Cultura

Un paso potente

Oriundo del Maule es gente linda, simpática y dispuesta a entablar conversaciones. El labrador, más que un viñatero, es una persona que con sus propias manos se dedica a la labor de arar la tierra, lo que genera una producción dedicada y cuidadosa. Es una cultura asociada al producto y la gente del Valle del Maule vive para el vino.

Esta tierra basa su tradición en las costumbres típicas de la zona huasa de Chile, y su arquitectura, artesanía, costumbres, gastronomía típica y sus fiestas religiosas, conviven en una frágil armonía con la modernidad de una región pujante.

Con una personalidad fuerte, moldeada por un orgullo y tenacidad únicos, los habitantes del secano son capaces de sobreponerse a las pruebas de la naturaleza y a los vaivenes de los mercados.
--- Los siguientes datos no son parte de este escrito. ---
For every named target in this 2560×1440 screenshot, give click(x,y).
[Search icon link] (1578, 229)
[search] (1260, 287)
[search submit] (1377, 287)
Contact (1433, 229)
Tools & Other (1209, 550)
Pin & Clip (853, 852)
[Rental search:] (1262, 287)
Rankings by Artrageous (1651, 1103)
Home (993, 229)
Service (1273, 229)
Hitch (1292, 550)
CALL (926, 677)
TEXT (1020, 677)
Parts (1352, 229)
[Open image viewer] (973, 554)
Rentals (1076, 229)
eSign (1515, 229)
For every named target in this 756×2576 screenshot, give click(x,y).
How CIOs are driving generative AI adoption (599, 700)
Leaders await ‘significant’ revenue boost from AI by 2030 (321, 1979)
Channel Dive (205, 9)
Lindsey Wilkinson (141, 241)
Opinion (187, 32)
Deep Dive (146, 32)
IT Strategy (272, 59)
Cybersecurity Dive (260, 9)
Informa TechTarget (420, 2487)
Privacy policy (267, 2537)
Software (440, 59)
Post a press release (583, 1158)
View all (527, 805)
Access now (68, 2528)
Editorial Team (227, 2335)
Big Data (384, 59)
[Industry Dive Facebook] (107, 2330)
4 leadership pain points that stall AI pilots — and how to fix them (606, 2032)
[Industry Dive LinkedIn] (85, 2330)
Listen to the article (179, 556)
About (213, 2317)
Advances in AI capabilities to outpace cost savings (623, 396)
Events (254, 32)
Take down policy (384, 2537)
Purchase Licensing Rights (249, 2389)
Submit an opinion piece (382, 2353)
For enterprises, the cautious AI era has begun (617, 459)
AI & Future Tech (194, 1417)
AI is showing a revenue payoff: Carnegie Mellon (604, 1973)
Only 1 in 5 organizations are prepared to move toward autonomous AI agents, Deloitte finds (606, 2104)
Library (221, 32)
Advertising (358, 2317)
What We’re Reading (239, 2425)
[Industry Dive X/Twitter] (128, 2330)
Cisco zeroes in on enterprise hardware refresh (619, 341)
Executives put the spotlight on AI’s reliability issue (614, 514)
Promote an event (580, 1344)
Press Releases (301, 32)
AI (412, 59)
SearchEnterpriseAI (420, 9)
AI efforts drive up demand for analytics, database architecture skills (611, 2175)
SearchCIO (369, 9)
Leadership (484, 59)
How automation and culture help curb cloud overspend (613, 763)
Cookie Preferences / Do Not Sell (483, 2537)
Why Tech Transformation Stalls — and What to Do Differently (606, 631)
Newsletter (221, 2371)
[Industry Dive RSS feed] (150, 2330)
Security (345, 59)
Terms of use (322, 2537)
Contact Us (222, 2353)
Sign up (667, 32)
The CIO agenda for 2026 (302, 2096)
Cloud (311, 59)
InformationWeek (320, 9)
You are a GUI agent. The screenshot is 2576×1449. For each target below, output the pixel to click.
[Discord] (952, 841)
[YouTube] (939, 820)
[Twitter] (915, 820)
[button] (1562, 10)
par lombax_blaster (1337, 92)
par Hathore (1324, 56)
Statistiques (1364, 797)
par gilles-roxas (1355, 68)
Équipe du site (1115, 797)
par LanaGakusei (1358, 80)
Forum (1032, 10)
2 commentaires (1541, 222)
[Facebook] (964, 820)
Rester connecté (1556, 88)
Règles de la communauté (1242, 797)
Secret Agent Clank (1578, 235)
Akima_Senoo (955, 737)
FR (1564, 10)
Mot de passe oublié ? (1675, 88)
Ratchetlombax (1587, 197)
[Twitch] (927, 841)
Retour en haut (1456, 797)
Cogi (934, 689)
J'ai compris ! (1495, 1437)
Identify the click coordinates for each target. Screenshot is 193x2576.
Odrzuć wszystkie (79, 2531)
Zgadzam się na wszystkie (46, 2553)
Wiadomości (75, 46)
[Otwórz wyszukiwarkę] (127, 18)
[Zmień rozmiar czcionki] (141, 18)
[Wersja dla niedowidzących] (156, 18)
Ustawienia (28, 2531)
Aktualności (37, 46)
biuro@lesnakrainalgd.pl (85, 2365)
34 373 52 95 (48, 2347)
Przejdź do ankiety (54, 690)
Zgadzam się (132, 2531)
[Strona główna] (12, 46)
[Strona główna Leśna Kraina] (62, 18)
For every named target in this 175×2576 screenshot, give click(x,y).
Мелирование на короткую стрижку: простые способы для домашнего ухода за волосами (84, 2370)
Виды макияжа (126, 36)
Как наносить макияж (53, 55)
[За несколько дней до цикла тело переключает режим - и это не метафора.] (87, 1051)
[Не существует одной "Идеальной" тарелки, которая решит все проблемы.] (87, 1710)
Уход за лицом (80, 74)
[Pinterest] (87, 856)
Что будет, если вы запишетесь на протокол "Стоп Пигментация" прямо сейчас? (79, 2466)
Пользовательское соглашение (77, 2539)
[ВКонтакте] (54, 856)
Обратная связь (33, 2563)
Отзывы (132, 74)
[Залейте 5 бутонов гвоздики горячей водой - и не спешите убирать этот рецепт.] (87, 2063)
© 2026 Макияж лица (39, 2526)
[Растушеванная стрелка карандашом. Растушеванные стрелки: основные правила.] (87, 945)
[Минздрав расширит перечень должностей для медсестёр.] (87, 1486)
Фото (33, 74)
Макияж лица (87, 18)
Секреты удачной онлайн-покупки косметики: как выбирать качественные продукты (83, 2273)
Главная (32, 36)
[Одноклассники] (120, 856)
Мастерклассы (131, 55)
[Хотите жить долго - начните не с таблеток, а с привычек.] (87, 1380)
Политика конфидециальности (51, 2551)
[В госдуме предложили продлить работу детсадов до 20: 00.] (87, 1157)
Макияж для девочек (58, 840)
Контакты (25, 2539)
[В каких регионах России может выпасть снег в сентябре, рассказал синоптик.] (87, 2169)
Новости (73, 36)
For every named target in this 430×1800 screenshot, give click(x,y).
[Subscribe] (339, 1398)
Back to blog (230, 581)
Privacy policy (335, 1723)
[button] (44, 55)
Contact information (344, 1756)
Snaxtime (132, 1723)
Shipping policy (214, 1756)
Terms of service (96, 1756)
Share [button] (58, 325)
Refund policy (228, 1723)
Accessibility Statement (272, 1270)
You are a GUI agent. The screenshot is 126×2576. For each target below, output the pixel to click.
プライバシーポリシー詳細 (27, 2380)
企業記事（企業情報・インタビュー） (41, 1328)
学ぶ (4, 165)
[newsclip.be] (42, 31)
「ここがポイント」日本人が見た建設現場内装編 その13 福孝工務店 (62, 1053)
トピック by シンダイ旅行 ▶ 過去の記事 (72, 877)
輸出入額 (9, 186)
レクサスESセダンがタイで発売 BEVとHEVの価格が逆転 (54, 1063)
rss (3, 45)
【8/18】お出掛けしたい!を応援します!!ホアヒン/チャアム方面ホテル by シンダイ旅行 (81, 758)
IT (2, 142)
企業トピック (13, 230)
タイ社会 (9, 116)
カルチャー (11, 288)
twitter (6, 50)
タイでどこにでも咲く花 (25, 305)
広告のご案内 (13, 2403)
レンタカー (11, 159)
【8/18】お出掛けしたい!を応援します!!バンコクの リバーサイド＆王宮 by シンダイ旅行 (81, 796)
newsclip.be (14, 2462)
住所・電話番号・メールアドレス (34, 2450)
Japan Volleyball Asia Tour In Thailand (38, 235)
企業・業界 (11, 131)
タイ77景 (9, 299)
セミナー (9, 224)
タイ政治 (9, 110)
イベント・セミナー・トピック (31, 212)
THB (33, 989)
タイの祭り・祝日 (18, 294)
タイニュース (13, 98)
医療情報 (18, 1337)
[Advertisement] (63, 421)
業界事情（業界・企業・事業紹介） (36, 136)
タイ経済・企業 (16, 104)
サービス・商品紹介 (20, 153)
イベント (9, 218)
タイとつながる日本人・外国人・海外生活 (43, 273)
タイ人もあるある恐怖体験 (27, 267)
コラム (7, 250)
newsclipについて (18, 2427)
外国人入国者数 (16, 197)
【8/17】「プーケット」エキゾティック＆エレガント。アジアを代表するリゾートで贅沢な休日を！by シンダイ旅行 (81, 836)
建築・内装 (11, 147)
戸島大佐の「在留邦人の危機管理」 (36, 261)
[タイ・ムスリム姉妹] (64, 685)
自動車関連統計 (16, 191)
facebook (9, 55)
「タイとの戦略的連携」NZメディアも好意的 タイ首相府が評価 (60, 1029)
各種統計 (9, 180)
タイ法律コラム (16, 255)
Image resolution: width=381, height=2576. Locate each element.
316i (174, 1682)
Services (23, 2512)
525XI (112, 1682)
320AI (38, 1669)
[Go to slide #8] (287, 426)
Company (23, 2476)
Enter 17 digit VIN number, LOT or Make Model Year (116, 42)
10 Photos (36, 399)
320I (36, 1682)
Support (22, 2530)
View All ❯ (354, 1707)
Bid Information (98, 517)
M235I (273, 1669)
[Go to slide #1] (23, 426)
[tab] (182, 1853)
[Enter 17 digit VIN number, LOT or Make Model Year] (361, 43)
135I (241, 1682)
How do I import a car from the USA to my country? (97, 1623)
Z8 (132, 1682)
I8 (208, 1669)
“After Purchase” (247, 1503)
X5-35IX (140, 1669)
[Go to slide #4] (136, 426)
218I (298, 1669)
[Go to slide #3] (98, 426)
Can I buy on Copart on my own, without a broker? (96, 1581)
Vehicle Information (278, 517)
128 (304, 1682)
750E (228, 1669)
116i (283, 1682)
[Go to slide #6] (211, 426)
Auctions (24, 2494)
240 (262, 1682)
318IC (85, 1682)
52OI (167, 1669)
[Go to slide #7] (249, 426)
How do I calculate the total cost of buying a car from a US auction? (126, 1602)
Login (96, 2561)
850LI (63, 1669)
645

Son humildes y trabajadores. Agradecen los frutos de las cosechas y dejan una huella profunda, quizás indeleble, en los corazones de los visitantes.

El maulino es simpático y acogedor. Siempre está dispuesto a compartir su sabiduría y herencia campesina. A conversar de la tierra y sus frutos. El hombre del Carignan tiene una personalidad fuerte. Es valiente y respetuoso de sus tradiciones. En la época de la cosecha de la semilla dorada, por ejemplo, los huasos, montados en sus caballos, arrean las yeguas alrededor de una parva de trigo, hasta que el grano queda separado de la paja, cumpliendo uno de los rituales más antiguos y mágicos del campo profundo chileno.